2.2 Die infantile Sexualität
Für die Psychodynamische Psychotherapie mit Kindern und Jugendlichen ist das psychoanalytische Verständnis der infantilen Sexualität von großer Bedeutung. Sie ist durch drei Merkmale gekennzeichnet (Burchartz et al. 2016, S. 61 ff.).
Sie vollzieht sich in Anlehnung an Körperfunktionen. Sexuell sind nicht die Körperfunktionen selbst, wie etwa das Stillen, sondern die begleitenden Lustempfindungen. Diese Lustempfindungen verlangen nach Wiederholung, sie lösen sich von den Körperfunktionen und können auch hervorgerufen werden etwa durch das Lutschen an anderen Körperteilen oder Gegenständen, unabhängig von Funktionen wie z. B. der Nahrungsaufnahme (Freud 1905d, S. 82).
Damit sind die Körperteile und Gegenstände nicht selbst lusterregend oder einfach Ersatz für die Mutterbrust, vielmehr entsteht die Erregung an sog. erogenen Zonen, z.
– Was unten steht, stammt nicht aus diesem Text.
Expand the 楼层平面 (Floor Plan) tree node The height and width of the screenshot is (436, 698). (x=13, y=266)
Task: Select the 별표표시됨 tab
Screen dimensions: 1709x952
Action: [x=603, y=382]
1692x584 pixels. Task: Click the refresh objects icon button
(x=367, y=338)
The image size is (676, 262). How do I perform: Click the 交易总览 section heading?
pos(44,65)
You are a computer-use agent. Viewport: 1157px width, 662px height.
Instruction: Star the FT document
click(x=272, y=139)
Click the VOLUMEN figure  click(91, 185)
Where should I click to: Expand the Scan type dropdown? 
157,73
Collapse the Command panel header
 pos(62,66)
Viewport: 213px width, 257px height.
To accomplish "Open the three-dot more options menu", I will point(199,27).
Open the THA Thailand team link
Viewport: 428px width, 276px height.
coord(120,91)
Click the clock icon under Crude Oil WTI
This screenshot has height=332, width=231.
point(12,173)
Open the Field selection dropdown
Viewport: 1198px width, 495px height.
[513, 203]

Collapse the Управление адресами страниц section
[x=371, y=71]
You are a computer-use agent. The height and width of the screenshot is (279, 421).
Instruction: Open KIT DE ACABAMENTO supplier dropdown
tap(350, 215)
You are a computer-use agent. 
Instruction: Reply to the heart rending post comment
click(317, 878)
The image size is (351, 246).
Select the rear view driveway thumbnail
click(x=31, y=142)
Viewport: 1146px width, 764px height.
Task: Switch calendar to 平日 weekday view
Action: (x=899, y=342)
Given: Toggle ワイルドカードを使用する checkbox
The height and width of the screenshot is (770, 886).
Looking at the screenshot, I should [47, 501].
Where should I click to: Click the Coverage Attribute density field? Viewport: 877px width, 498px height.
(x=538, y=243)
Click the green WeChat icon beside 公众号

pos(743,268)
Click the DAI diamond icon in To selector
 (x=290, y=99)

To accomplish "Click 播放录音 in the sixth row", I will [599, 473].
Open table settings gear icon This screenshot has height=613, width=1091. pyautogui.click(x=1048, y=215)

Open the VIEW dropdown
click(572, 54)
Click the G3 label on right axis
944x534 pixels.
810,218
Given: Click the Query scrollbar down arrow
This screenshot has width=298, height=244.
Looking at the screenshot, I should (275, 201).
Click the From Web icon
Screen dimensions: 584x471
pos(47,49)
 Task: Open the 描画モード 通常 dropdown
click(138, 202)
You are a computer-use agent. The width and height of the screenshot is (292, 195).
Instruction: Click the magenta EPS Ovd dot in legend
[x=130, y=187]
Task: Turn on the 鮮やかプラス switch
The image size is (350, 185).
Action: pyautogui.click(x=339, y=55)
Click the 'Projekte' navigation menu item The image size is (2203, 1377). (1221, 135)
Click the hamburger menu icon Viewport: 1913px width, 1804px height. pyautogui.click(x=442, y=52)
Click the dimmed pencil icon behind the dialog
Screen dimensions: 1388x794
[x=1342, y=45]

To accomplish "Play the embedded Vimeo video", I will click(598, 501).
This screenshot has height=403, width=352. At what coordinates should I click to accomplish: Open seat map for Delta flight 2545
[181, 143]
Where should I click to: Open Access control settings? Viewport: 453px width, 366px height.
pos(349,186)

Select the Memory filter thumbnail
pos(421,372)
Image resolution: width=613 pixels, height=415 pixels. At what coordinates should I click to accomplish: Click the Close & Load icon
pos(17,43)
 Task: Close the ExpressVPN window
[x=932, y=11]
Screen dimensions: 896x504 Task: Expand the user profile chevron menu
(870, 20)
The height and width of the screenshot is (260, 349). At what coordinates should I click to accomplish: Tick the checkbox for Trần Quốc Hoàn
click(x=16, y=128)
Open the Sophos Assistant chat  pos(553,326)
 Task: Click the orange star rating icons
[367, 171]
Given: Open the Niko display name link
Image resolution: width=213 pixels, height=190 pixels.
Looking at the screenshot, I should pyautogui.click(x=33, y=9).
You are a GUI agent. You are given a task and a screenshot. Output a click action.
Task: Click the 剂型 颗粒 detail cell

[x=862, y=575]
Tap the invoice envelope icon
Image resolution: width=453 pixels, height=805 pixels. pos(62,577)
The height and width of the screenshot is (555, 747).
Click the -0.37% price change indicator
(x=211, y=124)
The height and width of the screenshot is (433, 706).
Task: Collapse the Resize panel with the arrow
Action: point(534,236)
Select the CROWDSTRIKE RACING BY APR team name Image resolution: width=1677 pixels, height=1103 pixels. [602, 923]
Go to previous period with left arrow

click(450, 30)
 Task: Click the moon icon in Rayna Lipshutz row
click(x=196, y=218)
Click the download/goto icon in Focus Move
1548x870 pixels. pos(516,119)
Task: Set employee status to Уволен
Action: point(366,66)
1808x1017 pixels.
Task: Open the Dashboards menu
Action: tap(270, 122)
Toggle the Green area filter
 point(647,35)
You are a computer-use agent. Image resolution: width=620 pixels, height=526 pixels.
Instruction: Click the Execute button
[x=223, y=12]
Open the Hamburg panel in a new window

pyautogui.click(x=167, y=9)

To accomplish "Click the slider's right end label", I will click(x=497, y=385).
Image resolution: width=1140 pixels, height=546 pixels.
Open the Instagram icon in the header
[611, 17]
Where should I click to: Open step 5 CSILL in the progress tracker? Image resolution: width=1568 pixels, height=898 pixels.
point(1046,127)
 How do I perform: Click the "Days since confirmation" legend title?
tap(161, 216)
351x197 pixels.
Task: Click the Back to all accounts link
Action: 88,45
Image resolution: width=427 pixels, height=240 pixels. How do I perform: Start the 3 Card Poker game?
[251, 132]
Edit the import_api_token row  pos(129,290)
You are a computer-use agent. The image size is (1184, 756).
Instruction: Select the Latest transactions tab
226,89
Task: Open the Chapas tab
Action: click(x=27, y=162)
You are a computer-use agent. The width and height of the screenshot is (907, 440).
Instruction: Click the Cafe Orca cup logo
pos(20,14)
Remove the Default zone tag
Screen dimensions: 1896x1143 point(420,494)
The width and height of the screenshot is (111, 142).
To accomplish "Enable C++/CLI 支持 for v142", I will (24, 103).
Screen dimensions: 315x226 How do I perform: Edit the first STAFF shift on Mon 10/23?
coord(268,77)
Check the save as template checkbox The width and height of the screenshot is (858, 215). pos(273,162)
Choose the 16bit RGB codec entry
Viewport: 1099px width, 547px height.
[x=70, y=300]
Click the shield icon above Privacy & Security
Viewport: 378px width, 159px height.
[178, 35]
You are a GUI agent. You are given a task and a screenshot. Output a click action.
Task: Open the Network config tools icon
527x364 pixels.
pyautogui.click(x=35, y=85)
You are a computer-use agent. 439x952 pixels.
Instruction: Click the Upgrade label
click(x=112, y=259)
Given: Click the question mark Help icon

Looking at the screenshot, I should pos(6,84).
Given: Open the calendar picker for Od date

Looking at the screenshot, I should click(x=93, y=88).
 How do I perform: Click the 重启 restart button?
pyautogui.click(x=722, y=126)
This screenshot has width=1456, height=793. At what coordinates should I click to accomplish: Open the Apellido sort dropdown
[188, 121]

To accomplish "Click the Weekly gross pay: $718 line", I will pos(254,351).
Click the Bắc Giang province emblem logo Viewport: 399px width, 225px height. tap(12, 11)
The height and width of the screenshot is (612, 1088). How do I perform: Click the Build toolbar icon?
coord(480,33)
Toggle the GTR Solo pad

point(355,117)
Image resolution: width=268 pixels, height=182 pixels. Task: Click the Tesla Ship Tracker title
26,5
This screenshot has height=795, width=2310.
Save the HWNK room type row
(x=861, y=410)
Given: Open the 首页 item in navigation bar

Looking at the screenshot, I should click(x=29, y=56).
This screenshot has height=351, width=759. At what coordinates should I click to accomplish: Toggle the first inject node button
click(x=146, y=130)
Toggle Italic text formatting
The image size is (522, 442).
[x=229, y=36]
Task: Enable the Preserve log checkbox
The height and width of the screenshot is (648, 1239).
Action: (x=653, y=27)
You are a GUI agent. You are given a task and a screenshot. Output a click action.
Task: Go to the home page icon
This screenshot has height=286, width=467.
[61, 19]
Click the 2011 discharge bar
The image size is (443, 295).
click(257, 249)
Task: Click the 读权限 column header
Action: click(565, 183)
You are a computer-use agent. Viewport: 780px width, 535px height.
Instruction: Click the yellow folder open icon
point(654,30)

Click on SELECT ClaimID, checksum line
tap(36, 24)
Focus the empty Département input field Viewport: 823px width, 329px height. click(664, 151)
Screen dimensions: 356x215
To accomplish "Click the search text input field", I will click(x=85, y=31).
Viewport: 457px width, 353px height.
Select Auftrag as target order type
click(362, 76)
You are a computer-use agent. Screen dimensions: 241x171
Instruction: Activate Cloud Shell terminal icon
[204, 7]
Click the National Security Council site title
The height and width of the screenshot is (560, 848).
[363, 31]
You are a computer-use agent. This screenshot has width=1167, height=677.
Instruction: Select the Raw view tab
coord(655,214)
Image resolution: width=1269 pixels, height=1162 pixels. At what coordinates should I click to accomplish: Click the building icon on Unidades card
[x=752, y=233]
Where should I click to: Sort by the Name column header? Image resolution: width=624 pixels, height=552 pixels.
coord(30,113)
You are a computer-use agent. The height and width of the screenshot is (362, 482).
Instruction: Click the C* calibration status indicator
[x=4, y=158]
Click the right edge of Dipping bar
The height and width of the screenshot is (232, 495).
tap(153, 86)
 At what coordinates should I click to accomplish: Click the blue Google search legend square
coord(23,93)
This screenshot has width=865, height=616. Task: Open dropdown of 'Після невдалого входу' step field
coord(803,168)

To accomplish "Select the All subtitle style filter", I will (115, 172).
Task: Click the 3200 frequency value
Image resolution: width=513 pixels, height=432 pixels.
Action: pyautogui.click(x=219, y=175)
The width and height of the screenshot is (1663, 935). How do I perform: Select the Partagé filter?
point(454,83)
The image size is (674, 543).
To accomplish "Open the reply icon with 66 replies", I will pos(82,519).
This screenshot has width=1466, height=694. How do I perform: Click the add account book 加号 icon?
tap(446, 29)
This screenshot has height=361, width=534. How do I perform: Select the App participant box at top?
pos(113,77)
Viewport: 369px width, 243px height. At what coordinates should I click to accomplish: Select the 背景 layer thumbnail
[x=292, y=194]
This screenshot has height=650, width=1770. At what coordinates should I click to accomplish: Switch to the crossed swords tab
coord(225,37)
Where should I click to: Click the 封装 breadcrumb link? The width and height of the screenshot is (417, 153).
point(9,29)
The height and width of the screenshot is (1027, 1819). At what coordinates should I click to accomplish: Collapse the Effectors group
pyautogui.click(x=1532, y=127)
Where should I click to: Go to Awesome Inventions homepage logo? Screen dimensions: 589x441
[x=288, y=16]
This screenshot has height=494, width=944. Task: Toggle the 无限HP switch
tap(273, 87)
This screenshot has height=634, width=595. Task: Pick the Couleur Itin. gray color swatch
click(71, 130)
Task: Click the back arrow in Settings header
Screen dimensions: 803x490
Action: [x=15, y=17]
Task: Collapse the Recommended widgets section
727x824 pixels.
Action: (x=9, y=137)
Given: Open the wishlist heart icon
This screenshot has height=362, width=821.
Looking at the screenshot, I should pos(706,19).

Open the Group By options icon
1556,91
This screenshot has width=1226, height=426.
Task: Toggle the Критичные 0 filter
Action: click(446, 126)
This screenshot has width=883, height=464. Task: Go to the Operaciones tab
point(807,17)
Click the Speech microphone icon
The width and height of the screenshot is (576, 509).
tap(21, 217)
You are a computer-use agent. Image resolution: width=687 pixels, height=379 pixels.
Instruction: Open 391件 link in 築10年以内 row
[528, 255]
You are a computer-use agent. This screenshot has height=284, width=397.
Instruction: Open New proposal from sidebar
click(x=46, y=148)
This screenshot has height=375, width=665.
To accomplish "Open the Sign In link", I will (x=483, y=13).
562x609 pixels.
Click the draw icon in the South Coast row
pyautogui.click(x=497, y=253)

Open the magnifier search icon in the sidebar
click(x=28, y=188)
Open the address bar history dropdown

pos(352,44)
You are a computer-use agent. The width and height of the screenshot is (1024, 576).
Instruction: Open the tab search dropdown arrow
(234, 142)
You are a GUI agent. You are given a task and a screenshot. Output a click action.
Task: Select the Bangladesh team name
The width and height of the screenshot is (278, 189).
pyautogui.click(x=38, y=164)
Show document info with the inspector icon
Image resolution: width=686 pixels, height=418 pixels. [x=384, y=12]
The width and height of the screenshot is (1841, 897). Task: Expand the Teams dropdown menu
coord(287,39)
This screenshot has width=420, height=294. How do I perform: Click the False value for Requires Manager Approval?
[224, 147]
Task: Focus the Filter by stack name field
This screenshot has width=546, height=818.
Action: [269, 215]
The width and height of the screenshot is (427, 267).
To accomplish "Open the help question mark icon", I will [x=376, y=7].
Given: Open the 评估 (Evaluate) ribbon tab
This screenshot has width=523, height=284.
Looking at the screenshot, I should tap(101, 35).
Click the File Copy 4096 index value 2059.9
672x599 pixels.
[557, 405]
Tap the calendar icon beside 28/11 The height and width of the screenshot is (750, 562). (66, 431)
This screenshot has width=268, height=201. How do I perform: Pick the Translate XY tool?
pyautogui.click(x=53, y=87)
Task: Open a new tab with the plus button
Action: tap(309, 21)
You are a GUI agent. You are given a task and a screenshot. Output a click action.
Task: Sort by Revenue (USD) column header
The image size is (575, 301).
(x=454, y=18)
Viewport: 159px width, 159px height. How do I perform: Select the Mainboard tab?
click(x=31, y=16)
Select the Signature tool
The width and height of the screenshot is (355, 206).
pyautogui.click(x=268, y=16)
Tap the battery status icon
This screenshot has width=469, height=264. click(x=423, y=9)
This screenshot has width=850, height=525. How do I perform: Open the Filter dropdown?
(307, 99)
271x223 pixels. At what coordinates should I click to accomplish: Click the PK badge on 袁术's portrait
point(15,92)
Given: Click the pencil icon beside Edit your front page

B. der Mundschleimhaut, später dem Analbereich oder den Genitalien. Die erogenen Zonen sind nicht Ursprung des Sexualtriebes, sondern Orte der Erregungsabfuhr.
Die infantilen Sexualbetätigungen sind autoerotisch, kennen noch kein Objekt, an dem ein Triebziel erreicht wird.
In dieser Konzeption ist der Trieb vornehmlich ein psychisches Geschehen, das sich körperlicher Vorgänge bedient. Die infantile Sexualität ist noch nicht von Scham, Ekel oder kulturellen Verboten gehemmt, sie ist vielgestaltig und primär objektlos. Erst im Verlauf der Umgestaltungen der Sexualität in der Pubertät ordnen sich die »Partialtriebe« dem »Primat der Genitalität« unter (Freud 1905d, S. 92, 109 ff.), ohne jedoch gänzlich in dieser aufzugehen.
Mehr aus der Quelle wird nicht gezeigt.